◆ Quoted text
══════════

The technology of growing abalone and dulse has been successfully implemented on a commercial scale by the Big Island Abalone Corporation in Hawaii.

Langdon’s change in perspective about dulse was triggered by a visit by Chuck Toombs, a faculty member in OSU’s College of Business, who stopped by Langdon’s office because he was looking for potential projects for his business students. He saw the dulse growing in bubbling containers outside of Langdon’s office and the proverbial light went on.

“Dulse is a super-food, with twice the nutritional value of kale,” Toombs said. “And OSU had developed this variety that can be farmed, with the potential for a new industry for Oregon.”

Toombs began working with OSU’s Food Innovation Center in Portland, where a product development team created a smorgasbord of new foods with dulse as the main ingredient. Among the most promising were a dulse-based rice cracker and salad dressing.

The research team received a grant from the Oregon Department of Agriculture to explore dulse as a “specialty crop” – the first time a seaweed had made the list, according to Food Innovation Center director Michael Morrissey.

That allowed the team to bring Jason Ball onto the project. The research chef previously had worked with the University of Copenhagen’s Nordic Food Lab, helping chefs there better use local ingredients.

“The Food Innovation Center team was working on creating products from dulse, whereas Jason brings a ‘culinary research’ chef’s perspective,” said Gil Sylvia, director of the Coastal Oregon Marine Experiment Station at OSU’s Hatfield Marine Science Center in Newport. “The point that he and other chefs make is that fresh, high-quality seaweed is hard to get. ‘You bring us the seaweed,’ they say, ‘and we’ll do the creative stuff.’”

Several Portland-area chefs are now testing dulse as a fresh product and many believe it has significant potential in both its raw form and as a food ingredient.

Sylvia, who is a seafood economist, said that although dulse has great potential, no one has yet done a full analysis on whether a commercial operation would be economically feasible. “That fact that it grows rapidly, has high nutritional value, and can be used dried or fresh certainly makes it a strong candidate,” he said.

There are no commercial operations that grow dulse for human consumption in the United States, according to Langdon, who said it has been used as a food in northern Europe for centuries. The dulse sold in U.S. health food and nutrition stores is harvested, and is a different strain from the OSU-patented variety.

══════════

◆ Task A
Copy the records word for word, starting with their first line and continuing through the line that contains "This screenshot has width=1280, height=1501.".
The text and the records have no connection to each other.

◆ Recorded data
══════════

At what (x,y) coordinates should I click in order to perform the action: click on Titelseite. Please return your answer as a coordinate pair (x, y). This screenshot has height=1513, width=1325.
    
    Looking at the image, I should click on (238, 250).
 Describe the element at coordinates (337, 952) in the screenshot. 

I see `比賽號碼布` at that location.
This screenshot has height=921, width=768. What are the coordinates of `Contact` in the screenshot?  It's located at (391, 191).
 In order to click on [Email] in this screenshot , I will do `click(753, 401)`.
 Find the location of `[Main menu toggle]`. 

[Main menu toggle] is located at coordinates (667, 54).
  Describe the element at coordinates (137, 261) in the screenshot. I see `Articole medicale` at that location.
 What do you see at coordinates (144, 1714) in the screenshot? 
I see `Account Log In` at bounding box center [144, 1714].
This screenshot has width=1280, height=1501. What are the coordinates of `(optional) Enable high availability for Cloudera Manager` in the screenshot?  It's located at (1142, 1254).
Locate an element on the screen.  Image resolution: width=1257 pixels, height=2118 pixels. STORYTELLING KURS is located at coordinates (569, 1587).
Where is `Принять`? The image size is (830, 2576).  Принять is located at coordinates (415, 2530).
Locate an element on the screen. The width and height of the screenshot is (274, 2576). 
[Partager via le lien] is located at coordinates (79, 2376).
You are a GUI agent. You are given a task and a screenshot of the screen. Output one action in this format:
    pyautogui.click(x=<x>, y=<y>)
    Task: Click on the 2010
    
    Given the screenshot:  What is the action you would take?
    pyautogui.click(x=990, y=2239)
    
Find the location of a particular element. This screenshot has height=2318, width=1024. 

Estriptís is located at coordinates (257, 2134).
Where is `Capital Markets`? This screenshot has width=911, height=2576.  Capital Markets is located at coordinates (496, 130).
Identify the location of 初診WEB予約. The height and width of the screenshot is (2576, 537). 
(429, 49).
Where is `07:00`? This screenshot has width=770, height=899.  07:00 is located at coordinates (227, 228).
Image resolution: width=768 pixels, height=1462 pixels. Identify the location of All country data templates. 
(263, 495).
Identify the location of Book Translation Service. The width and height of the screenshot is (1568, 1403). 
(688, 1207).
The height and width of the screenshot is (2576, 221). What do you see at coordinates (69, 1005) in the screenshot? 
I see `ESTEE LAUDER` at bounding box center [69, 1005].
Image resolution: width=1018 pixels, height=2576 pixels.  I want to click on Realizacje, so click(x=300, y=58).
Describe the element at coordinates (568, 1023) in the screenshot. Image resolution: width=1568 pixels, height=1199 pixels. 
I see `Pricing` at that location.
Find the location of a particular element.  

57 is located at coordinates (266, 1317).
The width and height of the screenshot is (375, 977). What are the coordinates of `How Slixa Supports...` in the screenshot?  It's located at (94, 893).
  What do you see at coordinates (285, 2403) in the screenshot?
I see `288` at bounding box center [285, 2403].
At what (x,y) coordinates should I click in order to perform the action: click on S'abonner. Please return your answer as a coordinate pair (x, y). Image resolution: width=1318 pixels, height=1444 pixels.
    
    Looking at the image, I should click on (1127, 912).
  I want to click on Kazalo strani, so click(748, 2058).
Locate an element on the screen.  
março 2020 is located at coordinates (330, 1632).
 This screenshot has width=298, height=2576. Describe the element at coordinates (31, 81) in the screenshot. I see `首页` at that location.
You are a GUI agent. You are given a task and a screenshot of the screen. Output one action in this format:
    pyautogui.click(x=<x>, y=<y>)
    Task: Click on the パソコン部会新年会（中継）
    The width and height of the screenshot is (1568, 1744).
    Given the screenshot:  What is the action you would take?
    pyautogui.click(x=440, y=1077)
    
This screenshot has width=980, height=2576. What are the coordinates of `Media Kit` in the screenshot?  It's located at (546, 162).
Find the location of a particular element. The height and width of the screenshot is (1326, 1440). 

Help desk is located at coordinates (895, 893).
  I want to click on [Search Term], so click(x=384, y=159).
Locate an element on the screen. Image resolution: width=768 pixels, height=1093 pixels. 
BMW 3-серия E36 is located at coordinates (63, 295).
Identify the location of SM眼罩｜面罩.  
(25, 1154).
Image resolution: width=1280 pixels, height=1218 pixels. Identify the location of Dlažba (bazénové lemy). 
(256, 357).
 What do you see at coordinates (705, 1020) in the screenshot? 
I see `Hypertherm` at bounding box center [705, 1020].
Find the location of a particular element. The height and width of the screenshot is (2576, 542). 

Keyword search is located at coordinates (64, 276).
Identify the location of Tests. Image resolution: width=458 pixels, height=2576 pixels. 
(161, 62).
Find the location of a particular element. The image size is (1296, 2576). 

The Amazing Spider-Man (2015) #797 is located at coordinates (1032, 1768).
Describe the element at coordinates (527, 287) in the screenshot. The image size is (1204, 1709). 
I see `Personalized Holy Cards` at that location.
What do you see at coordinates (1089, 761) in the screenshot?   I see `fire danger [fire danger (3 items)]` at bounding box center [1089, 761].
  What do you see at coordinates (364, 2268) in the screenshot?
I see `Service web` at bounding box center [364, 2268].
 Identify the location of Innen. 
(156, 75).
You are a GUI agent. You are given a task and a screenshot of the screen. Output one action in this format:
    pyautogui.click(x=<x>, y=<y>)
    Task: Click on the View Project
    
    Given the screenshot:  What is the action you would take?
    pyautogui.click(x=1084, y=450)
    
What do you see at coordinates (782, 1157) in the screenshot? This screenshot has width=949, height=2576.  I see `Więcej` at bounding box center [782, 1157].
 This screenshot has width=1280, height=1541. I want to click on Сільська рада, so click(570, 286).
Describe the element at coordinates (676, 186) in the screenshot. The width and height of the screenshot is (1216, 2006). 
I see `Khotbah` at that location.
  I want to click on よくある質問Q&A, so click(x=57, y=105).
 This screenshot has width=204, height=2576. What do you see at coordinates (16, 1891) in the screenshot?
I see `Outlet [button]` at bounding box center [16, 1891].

══════════

◆ Task B
Answer these questions from the text about dulse:
(i) According to Toombs, which food has half the nutritional value of dulse?
(ii) Which agency gave the research team a grant to explore dulse as a specialty crop?
(iii) Where had Jason Ball worked before joining the project?

◆ Task solution A
At what (x,y) coordinates should I click in order to perform the action: click on Titelseite. Please return your answer as a coordinate pair (x, y). This screenshot has height=1513, width=1325.
    
    Looking at the image, I should click on (238, 250).
 Describe the element at coordinates (337, 952) in the screenshot. 

I see `比賽號碼布` at that location.
This screenshot has height=921, width=768. What are the coordinates of `Contact` in the screenshot?  It's located at (391, 191).
 In order to click on [Email] in this screenshot , I will do `click(753, 401)`.
 Find the location of `[Main menu toggle]`. 

[Main menu toggle] is located at coordinates (667, 54).
  Describe the element at coordinates (137, 261) in the screenshot. I see `Articole medicale` at that location.
 What do you see at coordinates (144, 1714) in the screenshot? 
I see `Account Log In` at bounding box center [144, 1714].
This screenshot has width=1280, height=1501. What are the coordinates of `(optional) Enable high availability for Cloudera Manager` in the screenshot?  It's located at (1142, 1254).

◆ Task solution B
(i) Kale.
(ii) The Oregon Department of Agriculture.
(iii) The University of Copenhagen's Nordic Food Lab.